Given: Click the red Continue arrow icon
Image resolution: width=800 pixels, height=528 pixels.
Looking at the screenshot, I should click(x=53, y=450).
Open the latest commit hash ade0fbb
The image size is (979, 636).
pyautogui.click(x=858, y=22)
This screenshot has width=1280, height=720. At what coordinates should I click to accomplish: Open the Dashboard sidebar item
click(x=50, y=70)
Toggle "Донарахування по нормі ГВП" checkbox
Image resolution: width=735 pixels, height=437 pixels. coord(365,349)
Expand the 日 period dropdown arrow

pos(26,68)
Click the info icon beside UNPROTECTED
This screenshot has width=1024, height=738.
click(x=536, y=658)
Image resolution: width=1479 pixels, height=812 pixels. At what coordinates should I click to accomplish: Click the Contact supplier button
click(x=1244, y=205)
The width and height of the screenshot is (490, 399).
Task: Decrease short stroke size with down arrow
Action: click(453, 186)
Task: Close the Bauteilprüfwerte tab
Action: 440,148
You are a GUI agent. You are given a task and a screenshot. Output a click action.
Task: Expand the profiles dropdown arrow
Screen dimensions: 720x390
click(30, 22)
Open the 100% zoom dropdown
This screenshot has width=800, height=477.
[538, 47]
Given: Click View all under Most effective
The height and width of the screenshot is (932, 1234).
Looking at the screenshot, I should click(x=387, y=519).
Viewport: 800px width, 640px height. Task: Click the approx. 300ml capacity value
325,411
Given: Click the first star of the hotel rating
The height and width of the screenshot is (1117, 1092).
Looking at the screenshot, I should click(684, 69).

◆ **TASK OBJECTIVE**
Write out again exactly the lines that run from the one holding "Screen dimensions: 720x390" through the last line of the data; omit all other lines.

◆ **WRITTEN ANSWER**
Screen dimensions: 720x390
click(30, 22)
Open the 100% zoom dropdown
This screenshot has width=800, height=477.
[538, 47]
Given: Click View all under Most effective
The height and width of the screenshot is (932, 1234).
Looking at the screenshot, I should click(x=387, y=519).
Viewport: 800px width, 640px height. Task: Click the approx. 300ml capacity value
325,411
Given: Click the first star of the hotel rating
The height and width of the screenshot is (1117, 1092).
Looking at the screenshot, I should click(684, 69).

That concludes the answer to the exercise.